Now that we have the x-values, we need to find the matching y-values for each point. We can use either $f(x)$ or $g(x)$ for this – they should give us the same answer at the intersection points! Let's use $f(x)=e^x$ because it's a bit simpler.

For $x = 0$:
$f(0) = e^{0}$
Any number raised to the power of $0$ is $1$, so:
$f(0) = 1$
This gives us one intersection point: $(0, 1)$.

For $x = -1$:
$f(-1) = e^{-1}$
Remember, a negative exponent means we flip the base to the bottom of a fraction. So $e^{-1}$ is the same as $\frac{1}{e}$.
$f(-1) = \frac{1}{e}$
This gives us the second intersection point: $(-1, \frac{1}{e})$.

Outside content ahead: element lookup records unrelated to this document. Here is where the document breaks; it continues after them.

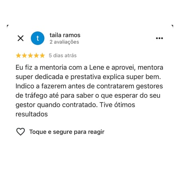Open the taila ramos reviewer name
The image size is (180, 187).
click(x=65, y=35)
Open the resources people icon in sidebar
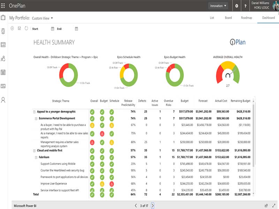This screenshot has height=209, width=279. (x=3, y=59)
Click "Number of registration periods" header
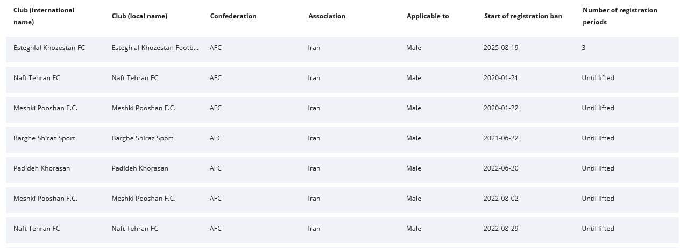The width and height of the screenshot is (680, 248). [620, 16]
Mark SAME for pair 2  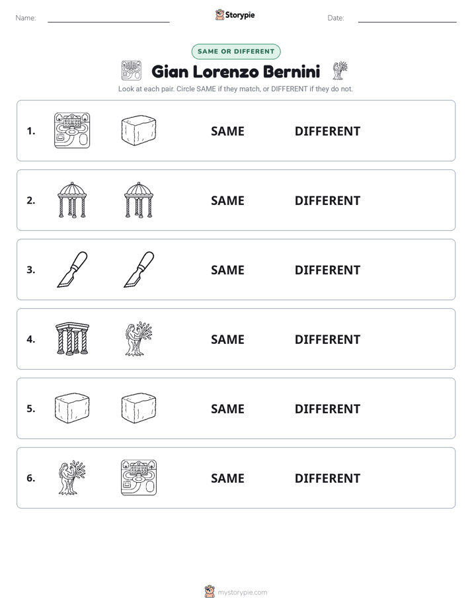(227, 200)
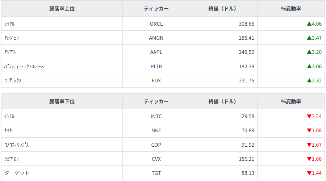Select the 騰落率上位 column header
The height and width of the screenshot is (181, 326).
point(62,9)
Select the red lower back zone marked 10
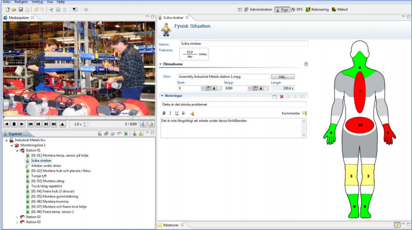 [x=360, y=125]

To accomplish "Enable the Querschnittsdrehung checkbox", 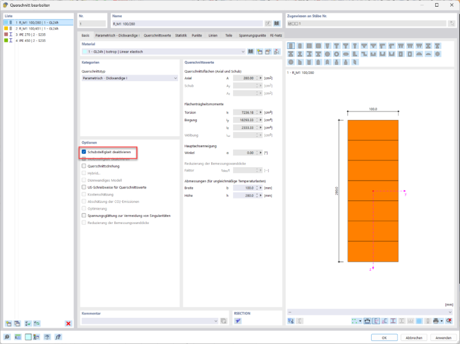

So, the two graphs cross each other at $(0, 1)$ and $(-1, \frac{1}{e})$.

Alternative answer

Answer: The graphs intersect at the points $(0, 1)$ and $(-1, 1/e)$. Explain
This is a question about **finding where two graphs meet** (their intersection points). The key idea is that at these special points, both functions give us the exact same output (y-value) for the same input (x-value). So, we just need to set the two functions equal to each other!

The solving step is:

1. **Set the functions equal:** We have $f(x) = e^x$ and $g(x) = e^{-x^2}$. To find where they intersect, we set $f(x) = g(x)$:
$e^x = e^{-x^2}$

2. **Simplify using exponent rules:** Since both sides of the equation have the same base (which is 'e'), for the equation to be true, their exponents must be equal!
So, we can write:
$x = -x^2$

3. **Solve for x:** Now we have a simple equation! Let's get everything to one side:
$x^2 + x = 0$
We can factor out an 'x' from both terms:
$x(x + 1) = 0$
For this multiplication to be zero, one of the parts must be zero. So, either:
$x = 0$
or
$x + 1 = 0 \Rightarrow x = -1$
So, we found two x-values where the graphs intersect!

4. **Find the y-values:** Now we need to find the corresponding y-values for each x-value. We can use either $f(x)$ or $g(x)$ – they should give the same result!

* For $x = 0$:
Using $f(x) = e^x$: $f(0) = e^0 = 1$
(Just to check with $g(x)$: $g(0) = e^{-(0)^2} = e^0 = 1$. It matches!)
So, one intersection point is $(0, 1)$.

* For $x = -1$:
Using $f(x) = e^x$: $f(-1) = e^{-1} = 1/e$
(Just to check with $g(x)$: $g(-1) = e^{-(-1)^2} = e^{-1} = 1/e$. It matches!)
So, the other intersection point is $(-1, 1/e)$.

5. **State the answer:** The graphs intersect at the points $(0, 1)$ and $(-1, 1/e)$.